New York State Medicaid Update - December 2021 Volume 37 - Number 14

In this issue …


Electronic Prior Approval Rosters for Non-Emergency Medical Transportation Services

Providers who currently receive hardcopy prior approval (PA) rosters for non-emergency medical transportation (NEMT) services are encouraged to switch to electronic paper/PDF (Portable Document Format) PA rosters, which offer the following advantages:

  • They are delivered in advance of hardcopy rosters, which enable earlier payment and submission of claims;
  • They have electronic storage of PA rosters on a personal computer, which make for easy retrieval of historical information;
  • They can be received in the electronic Provider Assisted Claim Entry System (ePACES) or the eXchange; and
  • Their delivery does not rely on the United States Postal Service (USPS).
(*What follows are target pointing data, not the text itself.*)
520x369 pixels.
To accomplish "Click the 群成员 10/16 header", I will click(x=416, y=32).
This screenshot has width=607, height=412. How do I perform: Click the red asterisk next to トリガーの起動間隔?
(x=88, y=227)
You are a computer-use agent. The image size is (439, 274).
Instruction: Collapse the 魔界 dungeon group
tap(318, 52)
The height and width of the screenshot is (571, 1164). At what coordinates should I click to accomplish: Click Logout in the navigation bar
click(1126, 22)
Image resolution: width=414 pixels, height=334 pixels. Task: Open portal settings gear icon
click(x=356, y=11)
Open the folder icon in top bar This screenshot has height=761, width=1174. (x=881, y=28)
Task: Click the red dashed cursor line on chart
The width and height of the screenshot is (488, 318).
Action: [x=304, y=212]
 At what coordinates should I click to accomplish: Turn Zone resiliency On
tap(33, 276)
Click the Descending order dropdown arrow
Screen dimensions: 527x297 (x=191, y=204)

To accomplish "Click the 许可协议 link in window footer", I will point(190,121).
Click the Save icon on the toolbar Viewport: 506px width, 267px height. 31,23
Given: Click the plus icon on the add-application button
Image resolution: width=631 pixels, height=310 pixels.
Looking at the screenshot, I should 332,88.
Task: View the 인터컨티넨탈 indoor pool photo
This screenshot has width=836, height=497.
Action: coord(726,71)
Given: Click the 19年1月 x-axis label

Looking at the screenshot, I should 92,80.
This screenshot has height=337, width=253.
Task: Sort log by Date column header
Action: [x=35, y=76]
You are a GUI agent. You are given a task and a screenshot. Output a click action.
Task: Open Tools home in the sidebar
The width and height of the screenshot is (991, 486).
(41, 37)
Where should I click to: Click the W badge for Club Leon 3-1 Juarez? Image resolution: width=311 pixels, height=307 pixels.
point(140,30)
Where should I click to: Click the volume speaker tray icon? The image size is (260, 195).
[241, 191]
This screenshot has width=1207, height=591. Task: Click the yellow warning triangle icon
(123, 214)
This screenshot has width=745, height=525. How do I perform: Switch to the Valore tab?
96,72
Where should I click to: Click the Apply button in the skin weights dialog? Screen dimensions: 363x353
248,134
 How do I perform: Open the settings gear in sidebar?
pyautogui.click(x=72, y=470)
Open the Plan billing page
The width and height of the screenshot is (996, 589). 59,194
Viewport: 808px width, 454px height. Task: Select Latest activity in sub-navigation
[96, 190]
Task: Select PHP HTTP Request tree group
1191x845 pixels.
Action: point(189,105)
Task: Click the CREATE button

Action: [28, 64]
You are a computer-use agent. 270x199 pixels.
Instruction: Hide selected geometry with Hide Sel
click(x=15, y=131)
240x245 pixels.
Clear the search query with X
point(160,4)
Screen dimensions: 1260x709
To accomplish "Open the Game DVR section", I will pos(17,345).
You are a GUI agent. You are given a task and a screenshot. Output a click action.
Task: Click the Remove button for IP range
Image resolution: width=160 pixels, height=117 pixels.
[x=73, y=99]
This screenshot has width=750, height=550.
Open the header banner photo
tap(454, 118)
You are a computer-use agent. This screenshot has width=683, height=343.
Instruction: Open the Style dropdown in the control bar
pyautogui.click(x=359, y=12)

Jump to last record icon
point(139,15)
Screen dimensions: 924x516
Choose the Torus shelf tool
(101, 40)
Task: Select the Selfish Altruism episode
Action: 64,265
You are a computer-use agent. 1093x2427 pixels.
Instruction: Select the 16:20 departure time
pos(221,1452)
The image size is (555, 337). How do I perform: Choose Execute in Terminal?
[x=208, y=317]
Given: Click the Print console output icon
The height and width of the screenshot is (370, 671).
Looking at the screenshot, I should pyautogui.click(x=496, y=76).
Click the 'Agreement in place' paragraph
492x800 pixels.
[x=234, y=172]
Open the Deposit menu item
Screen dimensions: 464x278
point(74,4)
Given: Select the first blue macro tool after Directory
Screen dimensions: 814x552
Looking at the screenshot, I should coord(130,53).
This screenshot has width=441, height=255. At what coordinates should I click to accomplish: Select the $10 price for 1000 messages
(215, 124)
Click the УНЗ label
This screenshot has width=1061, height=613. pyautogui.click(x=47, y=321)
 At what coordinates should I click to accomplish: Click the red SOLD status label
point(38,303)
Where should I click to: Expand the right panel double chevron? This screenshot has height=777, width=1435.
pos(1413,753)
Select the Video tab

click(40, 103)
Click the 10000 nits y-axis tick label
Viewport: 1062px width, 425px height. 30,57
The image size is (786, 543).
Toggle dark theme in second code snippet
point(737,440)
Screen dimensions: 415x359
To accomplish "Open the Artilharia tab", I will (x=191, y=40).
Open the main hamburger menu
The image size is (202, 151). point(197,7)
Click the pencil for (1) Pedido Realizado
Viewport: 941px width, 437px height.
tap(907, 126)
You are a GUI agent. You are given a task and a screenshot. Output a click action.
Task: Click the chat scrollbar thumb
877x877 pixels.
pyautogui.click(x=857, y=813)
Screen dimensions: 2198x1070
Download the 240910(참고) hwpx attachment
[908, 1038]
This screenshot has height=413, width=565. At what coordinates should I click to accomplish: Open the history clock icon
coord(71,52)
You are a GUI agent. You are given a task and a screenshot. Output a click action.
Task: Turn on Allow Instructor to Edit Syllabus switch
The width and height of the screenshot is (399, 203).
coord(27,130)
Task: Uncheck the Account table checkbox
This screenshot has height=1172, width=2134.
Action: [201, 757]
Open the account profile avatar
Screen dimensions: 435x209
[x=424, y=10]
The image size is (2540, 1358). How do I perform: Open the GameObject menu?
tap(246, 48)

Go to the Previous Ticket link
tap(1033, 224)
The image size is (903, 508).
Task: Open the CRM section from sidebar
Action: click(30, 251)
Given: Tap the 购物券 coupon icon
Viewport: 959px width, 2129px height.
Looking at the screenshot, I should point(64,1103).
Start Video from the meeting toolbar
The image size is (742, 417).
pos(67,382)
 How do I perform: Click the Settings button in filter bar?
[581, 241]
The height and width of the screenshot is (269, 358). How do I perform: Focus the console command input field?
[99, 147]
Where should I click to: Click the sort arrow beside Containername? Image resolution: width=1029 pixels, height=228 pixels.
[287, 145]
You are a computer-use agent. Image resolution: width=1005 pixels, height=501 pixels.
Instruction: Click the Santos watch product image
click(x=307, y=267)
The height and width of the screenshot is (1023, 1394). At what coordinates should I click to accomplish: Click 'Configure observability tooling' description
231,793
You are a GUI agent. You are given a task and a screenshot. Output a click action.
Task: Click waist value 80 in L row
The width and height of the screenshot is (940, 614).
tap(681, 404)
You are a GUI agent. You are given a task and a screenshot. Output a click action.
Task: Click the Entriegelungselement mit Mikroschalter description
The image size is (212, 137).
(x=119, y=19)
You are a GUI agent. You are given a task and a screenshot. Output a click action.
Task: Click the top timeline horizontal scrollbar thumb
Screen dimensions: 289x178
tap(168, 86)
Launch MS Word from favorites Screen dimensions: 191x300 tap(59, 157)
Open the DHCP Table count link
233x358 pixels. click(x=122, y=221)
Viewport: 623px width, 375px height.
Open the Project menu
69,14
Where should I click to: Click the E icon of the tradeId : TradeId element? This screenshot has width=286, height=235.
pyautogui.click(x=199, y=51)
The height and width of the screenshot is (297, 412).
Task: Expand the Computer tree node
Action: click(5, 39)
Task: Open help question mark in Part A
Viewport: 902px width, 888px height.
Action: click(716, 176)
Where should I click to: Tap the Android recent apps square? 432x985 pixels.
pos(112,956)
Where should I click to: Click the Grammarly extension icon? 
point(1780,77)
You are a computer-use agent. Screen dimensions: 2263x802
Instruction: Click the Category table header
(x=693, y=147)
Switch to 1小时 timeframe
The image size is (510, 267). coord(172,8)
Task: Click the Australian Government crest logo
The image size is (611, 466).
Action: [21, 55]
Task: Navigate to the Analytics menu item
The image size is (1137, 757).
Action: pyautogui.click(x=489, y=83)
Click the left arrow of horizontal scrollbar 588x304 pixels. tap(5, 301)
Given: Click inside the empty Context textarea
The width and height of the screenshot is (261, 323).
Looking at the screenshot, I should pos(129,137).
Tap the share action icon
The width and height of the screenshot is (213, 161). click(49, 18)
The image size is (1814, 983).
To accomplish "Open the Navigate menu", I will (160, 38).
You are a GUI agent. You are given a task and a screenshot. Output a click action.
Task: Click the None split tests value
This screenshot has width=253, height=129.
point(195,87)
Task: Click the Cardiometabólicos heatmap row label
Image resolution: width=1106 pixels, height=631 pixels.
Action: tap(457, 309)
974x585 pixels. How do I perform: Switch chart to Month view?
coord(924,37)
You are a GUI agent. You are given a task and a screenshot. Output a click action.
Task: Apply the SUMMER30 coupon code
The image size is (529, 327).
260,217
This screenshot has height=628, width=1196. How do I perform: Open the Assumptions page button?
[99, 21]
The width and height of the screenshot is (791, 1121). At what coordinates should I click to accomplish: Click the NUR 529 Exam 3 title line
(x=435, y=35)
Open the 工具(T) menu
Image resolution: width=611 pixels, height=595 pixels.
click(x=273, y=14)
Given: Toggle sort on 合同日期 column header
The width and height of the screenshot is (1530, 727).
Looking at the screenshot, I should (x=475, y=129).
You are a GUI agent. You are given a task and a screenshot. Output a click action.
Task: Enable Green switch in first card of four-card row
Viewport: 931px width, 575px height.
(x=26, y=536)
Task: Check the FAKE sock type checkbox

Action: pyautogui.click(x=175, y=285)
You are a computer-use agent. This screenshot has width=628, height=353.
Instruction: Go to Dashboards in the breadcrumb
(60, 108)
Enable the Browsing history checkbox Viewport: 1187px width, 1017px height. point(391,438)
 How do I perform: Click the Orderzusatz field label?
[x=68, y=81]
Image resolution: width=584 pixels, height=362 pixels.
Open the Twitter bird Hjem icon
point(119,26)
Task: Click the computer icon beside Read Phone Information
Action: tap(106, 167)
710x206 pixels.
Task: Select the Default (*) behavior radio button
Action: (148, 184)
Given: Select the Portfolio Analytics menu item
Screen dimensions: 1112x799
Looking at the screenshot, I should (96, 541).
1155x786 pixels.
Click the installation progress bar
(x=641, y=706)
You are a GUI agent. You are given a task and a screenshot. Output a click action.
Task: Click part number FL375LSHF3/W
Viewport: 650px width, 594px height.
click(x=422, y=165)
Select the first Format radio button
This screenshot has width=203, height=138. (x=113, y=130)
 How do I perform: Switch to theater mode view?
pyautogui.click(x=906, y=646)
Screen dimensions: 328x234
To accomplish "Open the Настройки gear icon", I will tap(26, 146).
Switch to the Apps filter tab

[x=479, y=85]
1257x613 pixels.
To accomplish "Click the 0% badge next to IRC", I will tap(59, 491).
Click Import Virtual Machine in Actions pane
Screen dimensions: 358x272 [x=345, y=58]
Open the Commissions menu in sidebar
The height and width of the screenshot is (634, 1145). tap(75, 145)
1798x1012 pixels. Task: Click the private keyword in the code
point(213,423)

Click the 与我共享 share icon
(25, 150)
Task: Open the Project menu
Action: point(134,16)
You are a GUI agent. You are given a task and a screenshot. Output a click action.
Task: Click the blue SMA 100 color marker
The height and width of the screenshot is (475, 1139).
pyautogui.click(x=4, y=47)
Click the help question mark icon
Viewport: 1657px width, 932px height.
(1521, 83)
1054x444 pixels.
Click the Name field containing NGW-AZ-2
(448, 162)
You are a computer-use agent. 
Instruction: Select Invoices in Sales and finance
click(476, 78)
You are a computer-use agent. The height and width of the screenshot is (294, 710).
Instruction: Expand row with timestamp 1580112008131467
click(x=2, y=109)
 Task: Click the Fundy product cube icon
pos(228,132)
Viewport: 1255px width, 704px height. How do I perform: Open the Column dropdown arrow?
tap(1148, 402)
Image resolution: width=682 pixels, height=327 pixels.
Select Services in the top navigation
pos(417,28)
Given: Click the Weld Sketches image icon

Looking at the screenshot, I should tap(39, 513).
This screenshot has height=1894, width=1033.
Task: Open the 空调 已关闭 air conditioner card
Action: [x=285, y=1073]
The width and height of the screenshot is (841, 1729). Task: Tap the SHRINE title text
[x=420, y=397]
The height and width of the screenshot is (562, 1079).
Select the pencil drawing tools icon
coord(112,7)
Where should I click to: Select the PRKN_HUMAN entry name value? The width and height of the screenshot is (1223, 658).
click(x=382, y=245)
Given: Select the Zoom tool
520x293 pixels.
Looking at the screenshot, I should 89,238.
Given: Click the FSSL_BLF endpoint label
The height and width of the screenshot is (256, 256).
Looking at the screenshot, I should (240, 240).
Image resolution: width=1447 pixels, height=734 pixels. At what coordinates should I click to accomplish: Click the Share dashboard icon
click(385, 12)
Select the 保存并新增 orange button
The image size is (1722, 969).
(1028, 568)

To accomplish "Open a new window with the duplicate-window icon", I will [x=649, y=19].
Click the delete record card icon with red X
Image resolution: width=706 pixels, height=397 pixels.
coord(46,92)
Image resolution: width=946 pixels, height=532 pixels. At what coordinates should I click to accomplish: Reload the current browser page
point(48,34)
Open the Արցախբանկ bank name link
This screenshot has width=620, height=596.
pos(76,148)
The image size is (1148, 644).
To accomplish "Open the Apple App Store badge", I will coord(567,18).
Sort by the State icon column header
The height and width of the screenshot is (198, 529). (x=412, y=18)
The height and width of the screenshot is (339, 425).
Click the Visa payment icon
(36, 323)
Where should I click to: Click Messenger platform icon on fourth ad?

Electronic paper/PDF PA rosters are delivered as PDF files that can be viewed via Adobe Acrobat™, available free of charge. Rosters can then be printed, saved on computers for future reference, or saved as electronic records. Weekly rosters for NEMT service providers are posted to the eXchange every Monday. Providers already enrolled in ePACES are automatically enrolled in eXchange. To request electronic paper/PDF PA rosters be delivered through the eXchange, providers must complete the Electronic PA Request Form. Please note: Providers must be enrolled in ePACES prior to requesting electronic PA advice.

Questions and Additional Information

All questions related to signing up for ePACES and eXchange, as well as Electronic PA Rosters advice, should be directed to the eMedNY Call Center at (800) 343‑9000.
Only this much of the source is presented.